▶ Soal yang Diberikan 1
Bisakah Anda menulis ulang paragraf yang diawali "Semenjak terjadinya perselisihan" dalam teks tentang Kesultanan Banten di bawah ini secara lebih ringkas, tanpa menghilangkan fakta utamanya?

#### Sumber

Sekitar abad ke-17, saat pengaruh Islam masuk, Banten menjadi pusat dari Kesultanan Banten yang sangat maju dan modern. Banten merupakan kawasan pelabuhan terbesar di Asia Tenggara sejajar dengan Malaka dan Makasar (J. de Barros dalam Ekadjati, et al., 1990). Kesuksesan Banten ini tidak lepas dari peran Sultan Abdulfath Abdulfattah atau yang lebih dikenal dengan nama Sultan Ageng Tirtayasa yang memegang kekuasaan Banten selama hampir kurang lebih 20 tahun. Berbagai macam usaha yang dilakukan Sultan Ageng Tirtayasa untuk memajukan dan menyejahterakan Banten ialah dengan melakukan berbagai pembangunan, baik pembangunan fisik ataupun pembangunan spiritual. Pembangunan inilah yang kemudian menjadi unsur-unsur penting dalam struktur kota Banten pada masa kejayaannya.
Semenjak terjadinya perselisihan adu domba yang dilakukan oleh pihak Belanda kepada Sultan Ageng Tirtayasa dengan anaknya Sultan Haji, kota Banten mengalami kemunduran yang sangat tidak terduga. Kemunduran ini memicu terjadinya kehancuran kekuasaan kesultanan sehingga hal tersebut menyebabkan berpindahnya kekuasaan Kesultanan Banten ke tangan Belanda. Sejak saat itulah, kedigdayaan Kesultanan Banten semakin merosot dan menghilang namanya (Ekadjati, et al., 1990).

########
#### Baris yang Diberikan

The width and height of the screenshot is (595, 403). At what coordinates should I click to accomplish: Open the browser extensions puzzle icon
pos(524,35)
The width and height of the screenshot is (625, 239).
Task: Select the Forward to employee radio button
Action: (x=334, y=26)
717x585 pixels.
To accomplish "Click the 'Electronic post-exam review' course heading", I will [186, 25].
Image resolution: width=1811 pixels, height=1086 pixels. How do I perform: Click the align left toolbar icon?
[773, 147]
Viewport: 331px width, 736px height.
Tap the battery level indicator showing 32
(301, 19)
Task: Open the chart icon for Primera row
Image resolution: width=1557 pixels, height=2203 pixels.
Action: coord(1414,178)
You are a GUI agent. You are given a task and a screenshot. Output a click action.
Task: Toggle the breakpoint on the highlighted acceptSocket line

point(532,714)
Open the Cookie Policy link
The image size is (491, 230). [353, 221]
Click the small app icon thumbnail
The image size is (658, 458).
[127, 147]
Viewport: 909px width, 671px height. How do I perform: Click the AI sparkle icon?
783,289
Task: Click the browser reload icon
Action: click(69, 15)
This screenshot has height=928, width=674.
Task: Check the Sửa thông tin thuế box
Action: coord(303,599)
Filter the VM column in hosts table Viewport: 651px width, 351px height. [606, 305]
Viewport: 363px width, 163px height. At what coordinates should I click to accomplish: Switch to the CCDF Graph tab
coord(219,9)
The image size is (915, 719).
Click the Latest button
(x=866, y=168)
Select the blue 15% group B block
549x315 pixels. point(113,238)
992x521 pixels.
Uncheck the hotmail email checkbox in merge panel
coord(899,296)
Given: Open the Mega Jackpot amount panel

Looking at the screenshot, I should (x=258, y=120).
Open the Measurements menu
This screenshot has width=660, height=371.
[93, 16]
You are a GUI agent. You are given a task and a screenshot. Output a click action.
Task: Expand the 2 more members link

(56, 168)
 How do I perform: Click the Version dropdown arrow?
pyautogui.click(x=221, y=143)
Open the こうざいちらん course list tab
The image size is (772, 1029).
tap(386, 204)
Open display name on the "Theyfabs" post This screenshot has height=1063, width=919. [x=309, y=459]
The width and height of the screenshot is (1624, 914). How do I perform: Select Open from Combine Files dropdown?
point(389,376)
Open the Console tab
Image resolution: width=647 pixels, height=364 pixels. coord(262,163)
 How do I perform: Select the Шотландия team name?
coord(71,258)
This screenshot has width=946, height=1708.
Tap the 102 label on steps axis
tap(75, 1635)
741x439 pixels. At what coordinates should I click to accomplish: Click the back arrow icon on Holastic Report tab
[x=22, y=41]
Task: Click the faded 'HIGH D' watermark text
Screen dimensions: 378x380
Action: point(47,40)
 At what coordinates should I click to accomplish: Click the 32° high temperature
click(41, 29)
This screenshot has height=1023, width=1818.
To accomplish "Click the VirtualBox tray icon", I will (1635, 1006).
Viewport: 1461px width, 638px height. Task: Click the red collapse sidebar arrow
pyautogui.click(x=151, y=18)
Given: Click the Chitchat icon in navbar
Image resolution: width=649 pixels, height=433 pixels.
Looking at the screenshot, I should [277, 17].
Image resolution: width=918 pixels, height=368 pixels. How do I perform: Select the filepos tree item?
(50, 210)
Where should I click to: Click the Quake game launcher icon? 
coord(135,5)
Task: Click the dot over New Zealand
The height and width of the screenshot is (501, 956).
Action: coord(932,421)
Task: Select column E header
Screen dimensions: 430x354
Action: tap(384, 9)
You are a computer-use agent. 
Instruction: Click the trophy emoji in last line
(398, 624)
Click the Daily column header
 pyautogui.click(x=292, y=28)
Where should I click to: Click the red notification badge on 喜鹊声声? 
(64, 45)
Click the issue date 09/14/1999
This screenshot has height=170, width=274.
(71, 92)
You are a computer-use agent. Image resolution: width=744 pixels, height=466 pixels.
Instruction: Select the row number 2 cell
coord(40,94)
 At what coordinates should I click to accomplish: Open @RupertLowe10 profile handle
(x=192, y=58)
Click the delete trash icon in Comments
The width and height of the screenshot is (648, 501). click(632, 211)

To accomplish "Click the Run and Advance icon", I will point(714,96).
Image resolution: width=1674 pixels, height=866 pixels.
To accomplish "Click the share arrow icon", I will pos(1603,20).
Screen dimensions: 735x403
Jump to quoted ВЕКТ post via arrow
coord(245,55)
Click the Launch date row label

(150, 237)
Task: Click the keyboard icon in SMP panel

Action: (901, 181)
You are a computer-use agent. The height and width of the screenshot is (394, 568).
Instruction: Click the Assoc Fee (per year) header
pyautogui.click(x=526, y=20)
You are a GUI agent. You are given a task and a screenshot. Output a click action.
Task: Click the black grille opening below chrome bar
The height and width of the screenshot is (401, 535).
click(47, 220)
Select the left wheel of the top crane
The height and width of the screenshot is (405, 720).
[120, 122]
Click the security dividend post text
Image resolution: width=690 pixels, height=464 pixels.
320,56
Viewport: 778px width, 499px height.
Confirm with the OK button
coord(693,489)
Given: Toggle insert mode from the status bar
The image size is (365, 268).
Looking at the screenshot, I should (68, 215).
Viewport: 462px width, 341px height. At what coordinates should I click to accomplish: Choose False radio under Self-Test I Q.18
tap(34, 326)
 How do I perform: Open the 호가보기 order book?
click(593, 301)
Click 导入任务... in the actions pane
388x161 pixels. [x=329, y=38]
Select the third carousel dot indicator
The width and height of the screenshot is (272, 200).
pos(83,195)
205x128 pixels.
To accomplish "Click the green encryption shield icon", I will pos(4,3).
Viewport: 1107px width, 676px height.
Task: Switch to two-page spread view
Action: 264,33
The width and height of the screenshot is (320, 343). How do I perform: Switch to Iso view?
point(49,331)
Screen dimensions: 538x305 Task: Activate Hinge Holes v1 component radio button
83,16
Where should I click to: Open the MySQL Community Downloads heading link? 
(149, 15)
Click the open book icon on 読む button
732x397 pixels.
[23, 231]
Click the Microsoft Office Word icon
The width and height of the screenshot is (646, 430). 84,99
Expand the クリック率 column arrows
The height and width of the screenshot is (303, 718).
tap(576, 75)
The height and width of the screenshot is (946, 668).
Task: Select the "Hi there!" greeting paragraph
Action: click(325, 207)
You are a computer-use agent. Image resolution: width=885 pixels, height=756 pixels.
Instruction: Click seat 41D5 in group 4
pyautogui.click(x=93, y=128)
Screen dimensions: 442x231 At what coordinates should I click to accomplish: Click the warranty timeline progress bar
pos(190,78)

########

▶ Soal yang Diberikan 2
Bisakah Anda menukar "How do I perform" dengan "How can I do" pada baris data di atas, mulai dari baris yang memuat "Select the blue 15% group B block" dan berakhir pada baris yang memuat "point(389,376)"? Tampilkan hanya baris-baris tersebut, dengan bagian lainnya tetap sama.

▶ Jawaban yang Diharapkan 1
Politik adu domba Belanda antara Sultan Ageng Tirtayasa dan putranya, Sultan Haji, membuat kota Banten mundur secara tak terduga. Kemunduran itu menghancurkan kekuasaan kesultanan sehingga kekuasaannya berpindah ke tangan Belanda. Sejak saat itu, kedigdayaan Kesultanan Banten terus merosot hingga namanya menghilang.

▶ Jawaban yang Diharapkan 2
Select the blue 15% group B block
549x315 pixels. point(113,238)
992x521 pixels.
Uncheck the hotmail email checkbox in merge panel
coord(899,296)
Given: Open the Mega Jackpot amount panel

Looking at the screenshot, I should (x=258, y=120).
Open the Measurements menu
This screenshot has width=660, height=371.
[93, 16]
You are a GUI agent. You are given a task and a screenshot. Output a click action.
Task: Expand the 2 more members link

(56, 168)
 How can I do: Click the Version dropdown arrow?
pyautogui.click(x=221, y=143)
Open the こうざいちらん course list tab
The image size is (772, 1029).
tap(386, 204)
Open display name on the "Theyfabs" post This screenshot has height=1063, width=919. [x=309, y=459]
The width and height of the screenshot is (1624, 914). How can I do: Select Open from Combine Files dropdown?
point(389,376)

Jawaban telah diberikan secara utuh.